Wow, dh and I were just talking about this. We have met so many parents of children with autism or ADHD who feel it is their calling to diagnose all remaining children on the planet. Even though these parents certainly know more about autism and ADHD than I do, I can't believe they would push such an idea on another parent. I much prefer your approach: encourage them to do their own research, maybe recommend a book or website, and then move on to another conversation topic.

Sarah said...

Here is the irony...special needs parents compete with one another. I don't know why some parents feel it is their mission to diagnosis other children aside from some twisted need to feel that they aren't alone.

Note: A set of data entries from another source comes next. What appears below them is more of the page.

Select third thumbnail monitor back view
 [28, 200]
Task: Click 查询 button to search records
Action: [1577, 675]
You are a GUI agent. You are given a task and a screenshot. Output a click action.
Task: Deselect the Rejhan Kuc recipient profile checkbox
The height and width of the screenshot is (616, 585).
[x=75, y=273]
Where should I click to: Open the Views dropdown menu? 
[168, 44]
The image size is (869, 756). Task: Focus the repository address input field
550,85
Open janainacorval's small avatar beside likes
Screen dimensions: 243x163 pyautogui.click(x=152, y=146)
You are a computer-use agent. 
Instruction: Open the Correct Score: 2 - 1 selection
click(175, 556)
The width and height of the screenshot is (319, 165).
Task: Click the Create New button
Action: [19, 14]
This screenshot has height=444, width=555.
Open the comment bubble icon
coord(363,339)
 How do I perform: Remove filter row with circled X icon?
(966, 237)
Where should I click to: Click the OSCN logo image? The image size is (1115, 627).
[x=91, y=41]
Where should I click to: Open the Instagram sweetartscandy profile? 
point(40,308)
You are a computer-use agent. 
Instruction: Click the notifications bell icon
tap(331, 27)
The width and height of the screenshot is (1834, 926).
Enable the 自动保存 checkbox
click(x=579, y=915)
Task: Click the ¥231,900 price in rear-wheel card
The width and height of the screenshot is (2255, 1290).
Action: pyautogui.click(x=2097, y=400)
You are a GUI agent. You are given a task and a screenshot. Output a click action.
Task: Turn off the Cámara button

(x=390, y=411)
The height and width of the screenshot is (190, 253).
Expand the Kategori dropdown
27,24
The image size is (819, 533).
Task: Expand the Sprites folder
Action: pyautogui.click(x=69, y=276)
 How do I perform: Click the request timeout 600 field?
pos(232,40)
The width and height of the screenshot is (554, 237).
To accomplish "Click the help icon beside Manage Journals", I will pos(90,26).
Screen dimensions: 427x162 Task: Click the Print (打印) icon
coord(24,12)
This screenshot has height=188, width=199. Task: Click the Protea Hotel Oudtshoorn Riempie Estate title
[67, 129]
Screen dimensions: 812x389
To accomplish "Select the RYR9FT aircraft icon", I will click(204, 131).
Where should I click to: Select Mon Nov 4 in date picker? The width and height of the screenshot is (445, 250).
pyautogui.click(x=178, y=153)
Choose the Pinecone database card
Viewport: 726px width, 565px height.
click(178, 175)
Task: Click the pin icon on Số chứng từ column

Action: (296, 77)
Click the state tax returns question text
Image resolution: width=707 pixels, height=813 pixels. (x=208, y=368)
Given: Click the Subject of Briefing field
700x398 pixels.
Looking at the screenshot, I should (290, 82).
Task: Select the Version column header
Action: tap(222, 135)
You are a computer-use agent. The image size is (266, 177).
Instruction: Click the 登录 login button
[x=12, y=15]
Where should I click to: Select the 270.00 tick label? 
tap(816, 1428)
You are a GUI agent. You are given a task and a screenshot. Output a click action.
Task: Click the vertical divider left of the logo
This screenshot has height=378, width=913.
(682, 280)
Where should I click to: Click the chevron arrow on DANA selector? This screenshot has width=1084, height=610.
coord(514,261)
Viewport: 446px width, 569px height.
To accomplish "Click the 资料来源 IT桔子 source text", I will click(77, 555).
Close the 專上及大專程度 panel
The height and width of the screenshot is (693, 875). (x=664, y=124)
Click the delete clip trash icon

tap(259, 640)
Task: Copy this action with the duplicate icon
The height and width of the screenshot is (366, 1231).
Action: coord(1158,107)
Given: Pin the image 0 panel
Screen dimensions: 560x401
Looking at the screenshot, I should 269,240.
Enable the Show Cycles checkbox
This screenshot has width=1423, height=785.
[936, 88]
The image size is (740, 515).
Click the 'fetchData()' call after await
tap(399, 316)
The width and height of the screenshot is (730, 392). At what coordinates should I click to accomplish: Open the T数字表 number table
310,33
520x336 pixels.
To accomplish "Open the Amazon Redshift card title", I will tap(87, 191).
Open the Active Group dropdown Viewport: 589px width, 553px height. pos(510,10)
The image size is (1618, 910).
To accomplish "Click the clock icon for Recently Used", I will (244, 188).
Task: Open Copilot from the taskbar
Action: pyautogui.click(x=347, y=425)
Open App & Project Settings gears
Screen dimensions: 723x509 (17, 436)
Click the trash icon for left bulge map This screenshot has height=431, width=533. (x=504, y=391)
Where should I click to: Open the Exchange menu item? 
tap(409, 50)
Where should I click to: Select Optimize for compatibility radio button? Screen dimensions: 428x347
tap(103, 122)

I also can't stand all of the comparisons..."oh, Emma can't quite read yet? Well Billy Bob did at her age so I'm sure it will come." Excuse me while I shove my foot up your ass....

Walking away is the only effective means of dealing with this...you are right on the money Patty.

goodfountain said...

I agree with what everyone else said. Walking away is good.

I admit though that I have a radar now for autism/SPD. But I totally bite my tongue and not ever say anything - sometimes despite wanting to offer up the suggestion of: "get your kid some help."

There is a boy in Sarah's tumbling class that acts exactly the way Charlotte did when she was in tumbling at that age. He really does look like he's in sensory overload. She's always sighing and making comments like, "gosh he's so much more active than the other kids." Or, "Goodness this child just doesn't want to do what everyone else does."

Those are all the same things I used to say when I was in tumbling with C and she was running around crazy.

I want to say something to her, but on the flip side - I don't want to offend. It's touchy.

But what your friend was doing -that was just way out of bounds.